DOCUMENT SEGMENT:
·····
Question

The number of planes that are equidistant from four non - coplanar points is \n(a) 3 \n(b) 4 \n(c) 7 \n(d) 9

Answer

**step1 Define Equidistance for a Plane and Points**

A plane is equidistant from a set of points if the perpendicular distance from each point to the plane is the same. For four non-coplanar points A, B, C, and D, let the plane be denoted by $$\Pi$$. We are looking for planes such that the distance from each point to $$\Pi$$ is equal, i.e., $$d(A, \Pi) = d(B, \Pi) = d(C, \Pi) = d(D, \Pi)$$.

**step2 Analyze Signed Distances to the Plane**

To properly account for points being on different sides of the plane, we use the concept of signed distance. Let the equation of the plane be $$ax + by + cz + k_0 = 0$$, where $$(a, b, c)$$ is the normal vector $$\mathbf{n}$$ (normalized to length 1). The signed distance from a point $$(x_i, y_i, z_i)$$ to the plane is $$d_i = ax_i + by_i + cz_i + k_0$$. The condition that the plane is equidistant from A, B, C, D means that the absolute values of their signed distances must be equal. Let this common absolute distance be $$k > 0$$ (if $$k=0$$, all points lie on the plane, which contradicts the condition that they are non-coplanar).

Thus, for each point i, $$d_i \in \{k, -k\}$$.

**step3 Exclude the Case Where All Signed Distances are Equal**

Consider the case where all signed distances are equal, i.e., $$d_A = d_B = d_C = d_D = k$$ (or all equal to $$-k$$). If $$d_A = d_B$$, then $$(ax_A + by_A + cz_A + k_0) = (ax_B + by_B + cz_B + k_0)$$, which simplifies to $$a(x_A - x_B) + b(y_A - y_B) + c(z_A - z_B) = 0$$. This means the normal vector $$\mathbf{n} = (a,b,c)$$ is perpendicular to the vector $$\vec{AB}$$. If $$d_A = d_B = d_C = d_D = k$$, then the normal vector $$\mathbf{n}$$ must be perpendicular to $$\vec{AB}$$, $$\vec{AC}$$, and $$\vec{AD}$$. Since A, B, C, D are non-coplanar, the vectors $$\vec{AB}$$, $$\vec{AC}$$, and $$\vec{AD}$$ are linearly independent and span three-dimensional space. The only vector perpendicular to three linearly independent vectors is the zero vector, which cannot be a normal vector for a plane. Therefore, this case ($$d_A = d_B = d_C = d_D$$) is not possible for non-coplanar points.

**step4 Identify Valid Combinations of Signed Distances**

Since the case where all signed distances are equal is impossible, there must be at least one pair of points whose signed distances have opposite signs. There are $$2^4 = 16$$ possible combinations of signs for $$(d_A, d_B, d_C, d_D)$$. The combination $$(k, k, k, k)$$ is ruled out. Also, the combination $$( -k, -k, -k, -k)$$ represents the same plane as $$(k, k, k, k)$$ (just with the normal vector flipped), so it's also ruled out. This leaves $$16 - 2 = 14$$ combinations where there's at least one sign difference. Since flipping all signs (e.g., from $$(k, k, -k, -k)$$ to $$( -k, -k, k, k)$$) describes the exact same plane, we divide the remaining 14 combinations by 2 to find the number of unique planes: $$14 / 2 = 7$$.
·····
DATA PROVIDED:

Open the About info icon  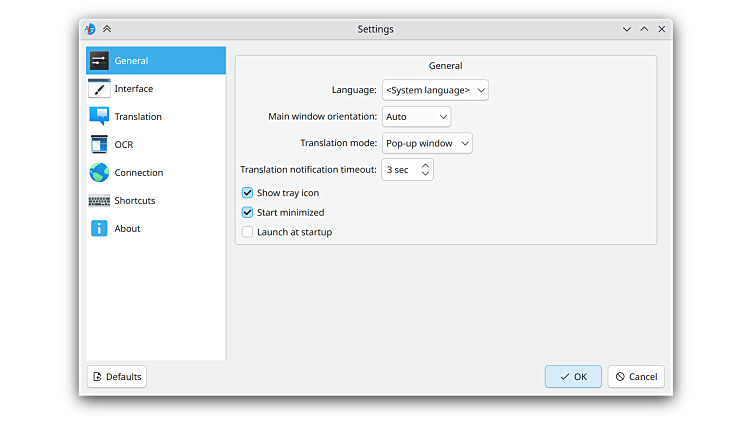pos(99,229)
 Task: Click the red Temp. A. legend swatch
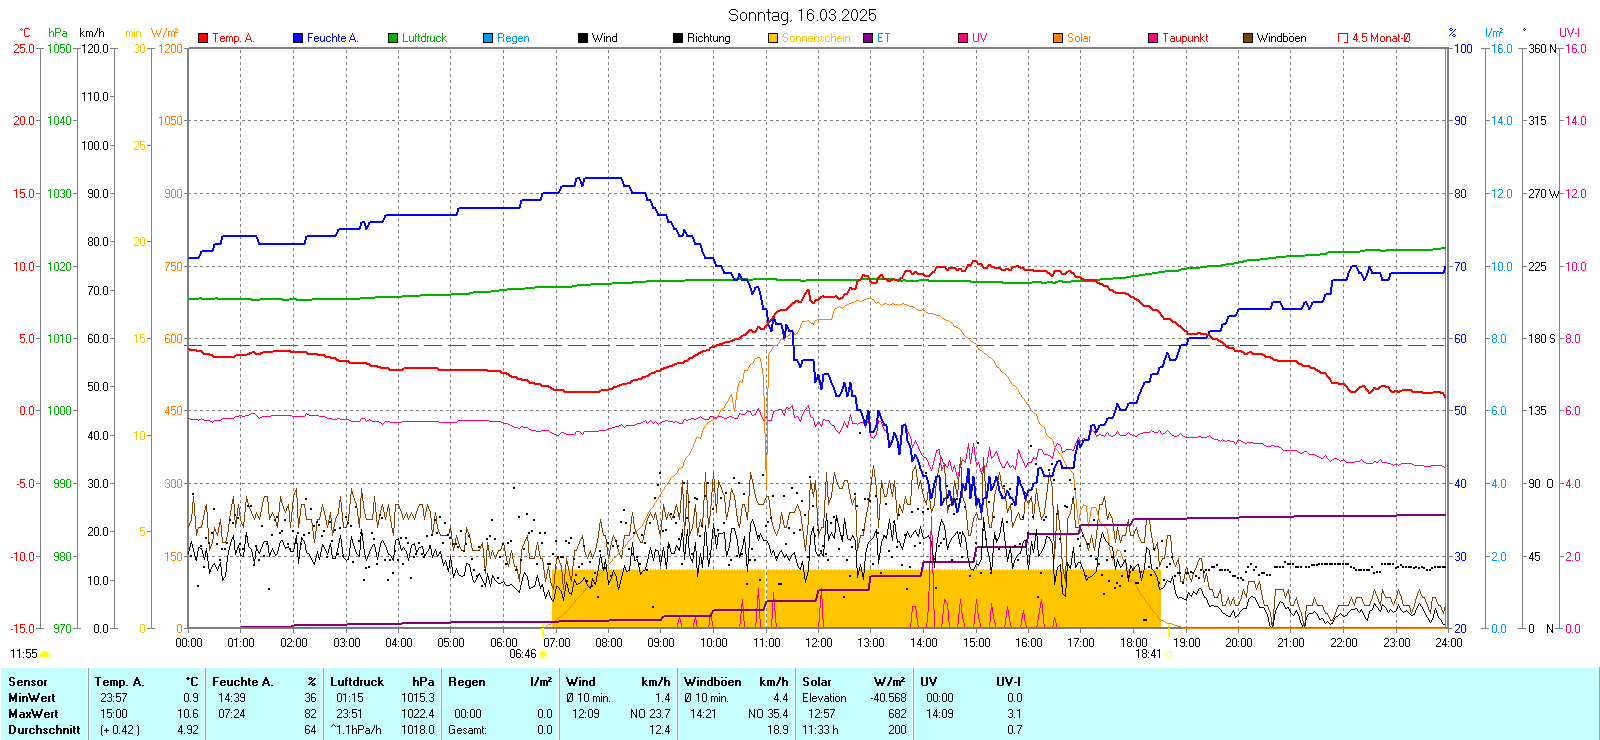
·····
WRITTEN INSTRUCTION A: In the solution about planes equidistant from four points, translate this sentence into Spanish: "To properly account for points being on different sides of the plane, we use the concept of signed distance."
WRITTEN INSTRUCTION B: According to the solution about planes equidistant from four points, how many possible combinations of signs are there for the four signed distances?
The data can be set aside; it plays no part in what comes next.

COMPLETE OUTPUT A: Para tener en cuenta correctamente los puntos que se encuentran en lados distintos del plano, usamos el concepto de distancia con signo.

COMPLETE OUTPUT B: There are 16 possible combinations (2^4).